A la lecture de la Constitution (article 47, alinéa 2), il apparaît que l’indemnité de services rendus est un droit attribué par le Législateur, droit qu’il peut également supprimer. Toutefois, cette suppression ne doit pas créer une discrimination entre les Gabonais. En effet,  conformément aux articles 6 de la Déclaration des droits de l’Homme et du Citoyen, 7 de la Déclaration universelle des droits de l’Homme et des Peuples, 3, alinéa 1, de la Charte africaine des droits de l’Homme et des Peuples, 2 de la Charte nationale des libertés et 2, alinéa, 1 (alinéa du reste redondant par rapport à l’article 2 de la Charte nationale), tous les gabonais sont égaux devant la loi soit qu’elle protège ou punisse. La Cour constitutionnelle a confirmé ce principe dans sa décision n° 010/CC du 24 février 2015 relative à la requête…tendant au contrôle de constitutionnalité de la résolution portant révision du règlement du Sénat. Selon la Cour, «la Constitution pose le principe de l’égalité de traitement de tous les citoyens dans tous les domaines de l’Etat ou de la Nation». En conséquence, tous les Gabonais admis à la retraite doivent percevoir une indemnité de services rendus.

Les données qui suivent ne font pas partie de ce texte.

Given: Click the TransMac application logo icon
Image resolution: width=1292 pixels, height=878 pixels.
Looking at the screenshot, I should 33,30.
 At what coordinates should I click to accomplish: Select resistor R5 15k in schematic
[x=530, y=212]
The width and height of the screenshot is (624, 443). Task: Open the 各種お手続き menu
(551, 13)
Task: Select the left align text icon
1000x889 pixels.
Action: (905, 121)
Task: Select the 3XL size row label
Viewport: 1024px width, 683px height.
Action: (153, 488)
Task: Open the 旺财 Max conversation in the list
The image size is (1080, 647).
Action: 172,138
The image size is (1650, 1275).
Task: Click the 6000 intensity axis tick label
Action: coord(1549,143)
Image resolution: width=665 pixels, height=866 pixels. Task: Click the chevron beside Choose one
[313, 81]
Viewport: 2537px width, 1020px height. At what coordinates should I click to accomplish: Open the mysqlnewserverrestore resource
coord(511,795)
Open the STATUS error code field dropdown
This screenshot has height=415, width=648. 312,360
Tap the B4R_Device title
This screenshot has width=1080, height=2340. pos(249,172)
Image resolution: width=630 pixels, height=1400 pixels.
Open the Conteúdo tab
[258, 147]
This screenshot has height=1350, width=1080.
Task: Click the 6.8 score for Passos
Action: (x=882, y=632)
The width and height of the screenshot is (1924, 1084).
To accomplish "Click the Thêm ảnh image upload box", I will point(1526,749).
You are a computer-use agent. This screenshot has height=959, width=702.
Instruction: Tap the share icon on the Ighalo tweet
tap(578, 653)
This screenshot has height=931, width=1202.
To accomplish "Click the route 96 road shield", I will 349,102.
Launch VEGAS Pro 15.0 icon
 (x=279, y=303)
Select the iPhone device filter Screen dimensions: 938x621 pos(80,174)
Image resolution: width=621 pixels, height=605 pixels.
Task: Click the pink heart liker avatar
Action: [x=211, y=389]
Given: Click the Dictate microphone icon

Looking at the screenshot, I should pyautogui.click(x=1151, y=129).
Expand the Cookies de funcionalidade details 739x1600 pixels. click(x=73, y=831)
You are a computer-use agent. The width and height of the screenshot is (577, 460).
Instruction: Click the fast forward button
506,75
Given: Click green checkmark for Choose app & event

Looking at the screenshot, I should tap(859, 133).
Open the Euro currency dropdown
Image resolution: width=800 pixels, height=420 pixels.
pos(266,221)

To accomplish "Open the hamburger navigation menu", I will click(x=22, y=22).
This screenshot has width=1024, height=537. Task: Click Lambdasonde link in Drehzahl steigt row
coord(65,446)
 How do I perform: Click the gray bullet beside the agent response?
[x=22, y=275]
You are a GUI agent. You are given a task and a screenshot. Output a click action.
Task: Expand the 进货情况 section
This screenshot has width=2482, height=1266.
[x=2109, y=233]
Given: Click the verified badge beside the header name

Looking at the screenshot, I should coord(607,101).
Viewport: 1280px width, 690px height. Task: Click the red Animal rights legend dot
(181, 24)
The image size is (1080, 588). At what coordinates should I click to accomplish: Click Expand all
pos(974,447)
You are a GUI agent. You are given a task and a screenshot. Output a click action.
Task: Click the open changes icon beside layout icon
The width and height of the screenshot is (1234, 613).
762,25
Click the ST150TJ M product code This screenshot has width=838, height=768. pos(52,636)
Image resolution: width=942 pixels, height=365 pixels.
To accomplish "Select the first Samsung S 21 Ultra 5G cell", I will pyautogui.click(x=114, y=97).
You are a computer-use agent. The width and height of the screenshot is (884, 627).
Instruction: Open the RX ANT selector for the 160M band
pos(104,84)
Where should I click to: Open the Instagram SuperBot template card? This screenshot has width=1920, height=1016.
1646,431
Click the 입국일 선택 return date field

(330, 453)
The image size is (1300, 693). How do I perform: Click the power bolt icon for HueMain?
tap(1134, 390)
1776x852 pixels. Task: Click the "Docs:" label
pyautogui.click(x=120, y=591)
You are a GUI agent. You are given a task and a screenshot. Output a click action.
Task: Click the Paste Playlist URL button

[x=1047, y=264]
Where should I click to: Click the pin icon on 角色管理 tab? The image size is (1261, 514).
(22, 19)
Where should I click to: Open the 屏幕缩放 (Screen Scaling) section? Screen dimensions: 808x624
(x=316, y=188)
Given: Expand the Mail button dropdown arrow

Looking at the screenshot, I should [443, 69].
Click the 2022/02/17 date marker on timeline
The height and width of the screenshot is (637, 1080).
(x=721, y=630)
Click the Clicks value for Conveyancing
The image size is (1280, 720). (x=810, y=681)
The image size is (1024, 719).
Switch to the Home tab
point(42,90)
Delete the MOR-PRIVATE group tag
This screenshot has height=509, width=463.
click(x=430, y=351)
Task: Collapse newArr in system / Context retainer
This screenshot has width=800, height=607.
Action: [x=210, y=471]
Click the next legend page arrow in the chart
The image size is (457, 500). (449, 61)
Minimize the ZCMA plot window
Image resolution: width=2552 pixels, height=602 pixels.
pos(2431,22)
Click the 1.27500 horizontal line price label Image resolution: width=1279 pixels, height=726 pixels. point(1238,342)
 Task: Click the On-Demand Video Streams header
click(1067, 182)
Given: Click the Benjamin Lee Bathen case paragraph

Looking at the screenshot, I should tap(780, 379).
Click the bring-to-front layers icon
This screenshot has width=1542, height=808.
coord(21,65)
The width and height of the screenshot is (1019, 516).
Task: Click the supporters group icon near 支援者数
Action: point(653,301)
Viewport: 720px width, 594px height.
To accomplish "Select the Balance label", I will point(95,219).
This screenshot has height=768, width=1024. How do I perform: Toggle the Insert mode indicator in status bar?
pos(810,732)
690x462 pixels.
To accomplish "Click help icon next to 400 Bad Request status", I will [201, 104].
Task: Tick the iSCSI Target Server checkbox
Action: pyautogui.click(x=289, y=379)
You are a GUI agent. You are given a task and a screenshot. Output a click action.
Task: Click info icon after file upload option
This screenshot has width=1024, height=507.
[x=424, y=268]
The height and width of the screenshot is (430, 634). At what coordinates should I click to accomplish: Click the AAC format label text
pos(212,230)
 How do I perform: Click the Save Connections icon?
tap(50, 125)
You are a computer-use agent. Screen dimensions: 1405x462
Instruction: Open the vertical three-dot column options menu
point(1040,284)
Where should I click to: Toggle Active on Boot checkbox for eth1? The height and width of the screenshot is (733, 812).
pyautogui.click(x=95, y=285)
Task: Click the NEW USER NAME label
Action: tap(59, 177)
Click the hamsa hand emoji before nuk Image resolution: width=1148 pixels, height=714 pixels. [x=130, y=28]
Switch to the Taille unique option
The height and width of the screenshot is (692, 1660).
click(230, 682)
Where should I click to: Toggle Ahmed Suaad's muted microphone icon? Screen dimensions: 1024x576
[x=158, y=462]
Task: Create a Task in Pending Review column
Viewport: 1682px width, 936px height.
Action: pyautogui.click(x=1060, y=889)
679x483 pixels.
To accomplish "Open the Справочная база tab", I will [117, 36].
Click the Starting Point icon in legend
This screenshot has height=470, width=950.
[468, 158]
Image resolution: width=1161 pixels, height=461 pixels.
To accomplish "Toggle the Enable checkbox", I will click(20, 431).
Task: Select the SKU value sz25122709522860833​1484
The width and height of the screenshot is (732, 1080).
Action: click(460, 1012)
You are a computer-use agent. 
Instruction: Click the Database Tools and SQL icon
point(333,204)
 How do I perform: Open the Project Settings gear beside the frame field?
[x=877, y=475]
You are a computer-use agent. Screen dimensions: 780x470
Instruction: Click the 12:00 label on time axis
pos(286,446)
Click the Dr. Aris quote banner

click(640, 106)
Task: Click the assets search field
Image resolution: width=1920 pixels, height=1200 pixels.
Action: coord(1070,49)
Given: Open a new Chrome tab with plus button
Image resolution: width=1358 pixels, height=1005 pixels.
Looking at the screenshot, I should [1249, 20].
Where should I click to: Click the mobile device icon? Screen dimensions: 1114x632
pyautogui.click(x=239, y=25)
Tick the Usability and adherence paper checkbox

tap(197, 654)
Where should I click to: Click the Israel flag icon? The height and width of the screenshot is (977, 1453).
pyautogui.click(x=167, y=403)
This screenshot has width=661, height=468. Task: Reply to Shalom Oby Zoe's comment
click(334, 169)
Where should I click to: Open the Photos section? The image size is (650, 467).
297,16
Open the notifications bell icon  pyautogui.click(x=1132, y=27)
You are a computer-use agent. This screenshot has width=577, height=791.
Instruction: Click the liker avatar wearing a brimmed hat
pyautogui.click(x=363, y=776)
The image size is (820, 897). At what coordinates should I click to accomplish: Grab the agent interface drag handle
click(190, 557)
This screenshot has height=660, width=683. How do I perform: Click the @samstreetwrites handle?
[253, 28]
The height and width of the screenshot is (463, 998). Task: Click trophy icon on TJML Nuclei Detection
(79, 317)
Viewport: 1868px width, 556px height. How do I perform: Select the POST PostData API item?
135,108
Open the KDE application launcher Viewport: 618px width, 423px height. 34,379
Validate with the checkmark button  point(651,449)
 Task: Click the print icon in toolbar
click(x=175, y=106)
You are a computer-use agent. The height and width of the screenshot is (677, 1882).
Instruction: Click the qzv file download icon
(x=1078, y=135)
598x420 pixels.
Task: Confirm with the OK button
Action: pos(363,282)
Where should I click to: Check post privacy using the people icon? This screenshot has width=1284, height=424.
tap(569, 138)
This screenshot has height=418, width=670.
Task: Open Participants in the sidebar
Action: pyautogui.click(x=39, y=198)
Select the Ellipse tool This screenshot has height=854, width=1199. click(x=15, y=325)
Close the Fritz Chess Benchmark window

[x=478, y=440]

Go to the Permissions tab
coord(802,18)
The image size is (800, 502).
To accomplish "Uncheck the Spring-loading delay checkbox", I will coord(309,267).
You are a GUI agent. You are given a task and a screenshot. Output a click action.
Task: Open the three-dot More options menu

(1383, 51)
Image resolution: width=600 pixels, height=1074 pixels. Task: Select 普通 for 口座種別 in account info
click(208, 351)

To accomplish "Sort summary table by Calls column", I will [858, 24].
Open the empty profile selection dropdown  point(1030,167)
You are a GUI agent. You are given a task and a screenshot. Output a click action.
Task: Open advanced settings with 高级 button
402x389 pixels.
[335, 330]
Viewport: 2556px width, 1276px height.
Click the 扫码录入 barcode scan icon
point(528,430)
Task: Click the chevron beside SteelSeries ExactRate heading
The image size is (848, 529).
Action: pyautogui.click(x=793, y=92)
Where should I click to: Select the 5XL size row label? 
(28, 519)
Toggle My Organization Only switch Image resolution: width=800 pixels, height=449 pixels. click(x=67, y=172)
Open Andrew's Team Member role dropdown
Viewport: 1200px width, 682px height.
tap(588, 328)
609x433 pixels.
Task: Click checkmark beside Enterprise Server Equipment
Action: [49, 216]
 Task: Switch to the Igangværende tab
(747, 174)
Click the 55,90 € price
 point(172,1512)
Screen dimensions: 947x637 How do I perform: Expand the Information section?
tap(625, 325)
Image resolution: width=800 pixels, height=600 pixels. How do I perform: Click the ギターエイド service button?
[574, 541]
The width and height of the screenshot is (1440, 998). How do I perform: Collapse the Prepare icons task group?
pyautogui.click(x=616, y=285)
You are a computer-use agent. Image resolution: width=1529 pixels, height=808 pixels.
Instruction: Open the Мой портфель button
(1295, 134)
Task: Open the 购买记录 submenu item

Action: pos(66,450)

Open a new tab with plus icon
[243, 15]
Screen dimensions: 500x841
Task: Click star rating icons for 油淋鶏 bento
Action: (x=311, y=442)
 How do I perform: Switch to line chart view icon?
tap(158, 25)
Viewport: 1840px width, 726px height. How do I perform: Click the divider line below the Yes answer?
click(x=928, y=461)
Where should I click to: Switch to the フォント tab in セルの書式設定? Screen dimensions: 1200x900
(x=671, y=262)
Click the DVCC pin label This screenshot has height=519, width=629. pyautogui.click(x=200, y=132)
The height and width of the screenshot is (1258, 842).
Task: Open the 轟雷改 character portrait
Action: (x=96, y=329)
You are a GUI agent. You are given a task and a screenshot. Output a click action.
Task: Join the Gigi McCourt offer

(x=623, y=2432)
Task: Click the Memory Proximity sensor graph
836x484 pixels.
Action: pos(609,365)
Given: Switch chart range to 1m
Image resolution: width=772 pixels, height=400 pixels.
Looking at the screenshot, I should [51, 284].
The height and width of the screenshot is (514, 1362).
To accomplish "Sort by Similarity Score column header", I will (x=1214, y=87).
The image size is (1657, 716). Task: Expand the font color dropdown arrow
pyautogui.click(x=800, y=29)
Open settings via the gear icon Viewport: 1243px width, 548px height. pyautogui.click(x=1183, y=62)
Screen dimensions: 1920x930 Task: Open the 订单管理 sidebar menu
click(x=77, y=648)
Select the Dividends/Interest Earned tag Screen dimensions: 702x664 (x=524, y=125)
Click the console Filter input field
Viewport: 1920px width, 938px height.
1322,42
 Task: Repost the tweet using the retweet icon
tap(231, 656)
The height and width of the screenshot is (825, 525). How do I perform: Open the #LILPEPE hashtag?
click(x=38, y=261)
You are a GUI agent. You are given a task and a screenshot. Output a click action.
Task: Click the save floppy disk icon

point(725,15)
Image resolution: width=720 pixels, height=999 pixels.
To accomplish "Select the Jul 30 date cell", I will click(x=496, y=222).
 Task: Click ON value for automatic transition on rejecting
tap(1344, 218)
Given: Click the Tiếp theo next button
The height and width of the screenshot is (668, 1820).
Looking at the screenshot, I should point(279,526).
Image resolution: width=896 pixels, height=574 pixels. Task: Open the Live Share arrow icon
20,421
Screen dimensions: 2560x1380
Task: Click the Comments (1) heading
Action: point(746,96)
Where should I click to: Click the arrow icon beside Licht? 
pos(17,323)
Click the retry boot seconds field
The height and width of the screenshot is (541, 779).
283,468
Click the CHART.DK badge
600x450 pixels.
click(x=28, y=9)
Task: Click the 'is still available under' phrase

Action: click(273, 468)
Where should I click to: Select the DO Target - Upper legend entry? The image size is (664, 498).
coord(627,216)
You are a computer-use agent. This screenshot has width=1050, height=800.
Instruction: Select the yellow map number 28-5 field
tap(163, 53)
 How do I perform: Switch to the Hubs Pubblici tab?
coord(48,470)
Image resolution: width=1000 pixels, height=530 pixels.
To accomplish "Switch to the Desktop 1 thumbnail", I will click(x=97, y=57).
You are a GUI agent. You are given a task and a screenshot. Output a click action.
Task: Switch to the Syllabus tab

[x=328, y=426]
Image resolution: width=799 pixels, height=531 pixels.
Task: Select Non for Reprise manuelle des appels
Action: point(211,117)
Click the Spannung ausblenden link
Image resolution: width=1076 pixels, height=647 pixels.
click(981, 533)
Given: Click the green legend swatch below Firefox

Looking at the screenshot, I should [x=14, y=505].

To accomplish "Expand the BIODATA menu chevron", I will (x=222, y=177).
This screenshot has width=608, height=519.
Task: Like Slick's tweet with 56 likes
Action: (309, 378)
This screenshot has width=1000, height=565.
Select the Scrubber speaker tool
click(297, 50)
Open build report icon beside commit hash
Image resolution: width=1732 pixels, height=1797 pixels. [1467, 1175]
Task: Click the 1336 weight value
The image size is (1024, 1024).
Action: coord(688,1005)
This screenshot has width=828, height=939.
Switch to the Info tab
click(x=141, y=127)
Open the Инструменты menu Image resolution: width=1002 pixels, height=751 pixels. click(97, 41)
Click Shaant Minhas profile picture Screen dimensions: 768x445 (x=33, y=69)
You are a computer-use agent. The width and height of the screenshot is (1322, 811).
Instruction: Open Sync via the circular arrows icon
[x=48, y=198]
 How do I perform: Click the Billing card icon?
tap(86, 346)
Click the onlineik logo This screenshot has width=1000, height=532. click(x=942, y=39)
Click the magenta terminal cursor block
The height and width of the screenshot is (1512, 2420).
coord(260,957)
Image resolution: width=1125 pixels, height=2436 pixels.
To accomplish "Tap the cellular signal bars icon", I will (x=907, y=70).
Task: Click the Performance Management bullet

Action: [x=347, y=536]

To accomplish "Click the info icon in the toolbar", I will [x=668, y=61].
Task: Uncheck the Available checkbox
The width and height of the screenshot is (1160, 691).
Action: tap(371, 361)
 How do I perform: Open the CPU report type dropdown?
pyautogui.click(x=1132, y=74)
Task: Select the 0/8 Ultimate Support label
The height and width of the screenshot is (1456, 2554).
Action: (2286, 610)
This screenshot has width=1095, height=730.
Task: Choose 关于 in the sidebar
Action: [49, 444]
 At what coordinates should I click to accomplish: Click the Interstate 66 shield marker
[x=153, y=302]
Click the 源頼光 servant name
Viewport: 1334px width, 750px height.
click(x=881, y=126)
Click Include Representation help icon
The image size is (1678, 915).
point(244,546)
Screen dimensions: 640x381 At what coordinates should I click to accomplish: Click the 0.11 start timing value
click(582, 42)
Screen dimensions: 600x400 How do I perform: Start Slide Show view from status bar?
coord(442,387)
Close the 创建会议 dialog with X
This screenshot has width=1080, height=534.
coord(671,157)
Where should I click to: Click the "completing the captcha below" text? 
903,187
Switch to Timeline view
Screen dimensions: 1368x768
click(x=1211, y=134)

A l’opposé de la Constitution, la décision du 22 juin 2017 de la Cour constitutionnelle, par laquelle elle s’est prononcée explicitement sur la valeur juridique du droit à une pension de retraite et implicitement du droit à une indemnité de services rendus, laisse penser que l’indemnité de services rendus est un droit à valeur constitutionnelle. Toutefois, malgré le caractère équivoque de cette décision, nous nous en référerons, à propos de l’aptitude du législateur à supprimer le droit à une indemnité de services rendus, pour envisager deux cas de figure. Premièrement, on déduit de la décision de la Cour que le droit à une indemnité de services rendus est une norme à valeur constitutionnelle, sa suppression par le législateur est exclue. Seul le pouvoir constituant établi par la Constitution (article 116) peut l’abroger par référence à son article 117. Deuxièmement, on considère à l’aune de cette même décision que le droit à une indemnité de services rendus a une valeur législative, deux conséquences s’ensuivent. D’une part, le législateur crée et peut supprimer l’indemnité de service rendus. D’autre part, en la supprimant, il est tenu de respecter le principe de l’égalité de traitement de tous les Gabonais devant la loi. A cet égard, il a le choix entre faire bénéficier à tous les Gabonais l’indemnité de services rendus ou la supprimer à tous les Gabonais. S’il privait les seuls fonctionnaires du droit à une indemnité de services rendus, le législateur violera manifestement le principe de l’égalité de traitement énoncé par la Constitution du 26 mars 1991.

Alors ! A l’Exécutif de revoir sa copie et au Parlement de respecter, le moment venu, l’égalité de tous les Gabonais devant la loi.